Enhanced PPARγ expression by 4-MU treatment. Confluent primary subcutaneous PFs were cultured in ADM or CM with/without 4-MU for 22 days. Total RNA and nuclear protein were prepared. (A) PPARγ transcripts (CM, n = 4; ADM, n = 8) and (B) nuclear protein (n = 4) were analysed by QPCR and Western blotting, respectively. Results are expressed as transcript copy number (TCN) per 1000 copies of housekeeper gene (adenosine phosphoribosyl transferase (APRT)) for QPCR, or PPARγ/actin for protein expression.

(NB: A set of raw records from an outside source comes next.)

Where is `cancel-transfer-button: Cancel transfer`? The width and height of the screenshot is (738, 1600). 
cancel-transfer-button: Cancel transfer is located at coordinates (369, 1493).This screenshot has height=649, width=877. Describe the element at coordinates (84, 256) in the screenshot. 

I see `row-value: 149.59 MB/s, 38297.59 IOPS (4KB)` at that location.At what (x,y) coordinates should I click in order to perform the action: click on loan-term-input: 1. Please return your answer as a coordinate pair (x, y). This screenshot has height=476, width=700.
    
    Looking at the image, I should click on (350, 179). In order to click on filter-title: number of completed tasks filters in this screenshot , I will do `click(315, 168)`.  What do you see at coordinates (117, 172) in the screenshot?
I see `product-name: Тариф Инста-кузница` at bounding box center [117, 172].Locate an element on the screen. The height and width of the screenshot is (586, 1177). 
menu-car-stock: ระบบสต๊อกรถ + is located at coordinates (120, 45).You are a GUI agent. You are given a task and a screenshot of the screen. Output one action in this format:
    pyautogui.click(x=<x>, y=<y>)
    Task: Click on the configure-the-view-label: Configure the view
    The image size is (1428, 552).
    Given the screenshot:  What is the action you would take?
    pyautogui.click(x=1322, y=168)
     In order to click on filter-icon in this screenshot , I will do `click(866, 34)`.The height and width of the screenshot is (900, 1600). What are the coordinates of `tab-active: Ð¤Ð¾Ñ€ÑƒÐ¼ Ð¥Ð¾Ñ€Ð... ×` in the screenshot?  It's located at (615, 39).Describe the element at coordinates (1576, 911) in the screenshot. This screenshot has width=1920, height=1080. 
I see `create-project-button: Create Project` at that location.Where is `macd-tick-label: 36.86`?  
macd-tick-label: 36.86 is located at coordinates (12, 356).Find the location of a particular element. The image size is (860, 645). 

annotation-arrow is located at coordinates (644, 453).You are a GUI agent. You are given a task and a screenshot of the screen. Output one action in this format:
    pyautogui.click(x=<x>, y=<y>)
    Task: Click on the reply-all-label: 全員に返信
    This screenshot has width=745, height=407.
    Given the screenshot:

Histograms = the mean ± SD (A) or SEM (B) of all samples studied. Two-tailed t-test has been used. * p < 0.04; ** p ≤ 0.01.

Figure 4

Decreased percentage of adiogenesis by LMW-HA treatment. LPL (terminal adipogenesis marker) was analysed by treatment of hyaluronan fragments (41–65 (65 kDa), 151–300 (300 kDa) and 1010–1800 (1 MDa)) in ADM compared to the no-HA control. Results are given as a percentage of the no-HA control (control as 100%) in LPL Transcript Copy Number (TCN)/1000 APRT. * p < 0.05.

Figure 5

Negative correlations of estimated circulating HA per adipose tissue and BMI/triglyceride. The scatterplot showing the relationship between blood volume-adjusted circulating HA (ng/kg) and BMI (kg/m²), or triglyceride (mmol/L). Statistically significant Spearman’s correlations have shown between baseline characteristics and circulating HA.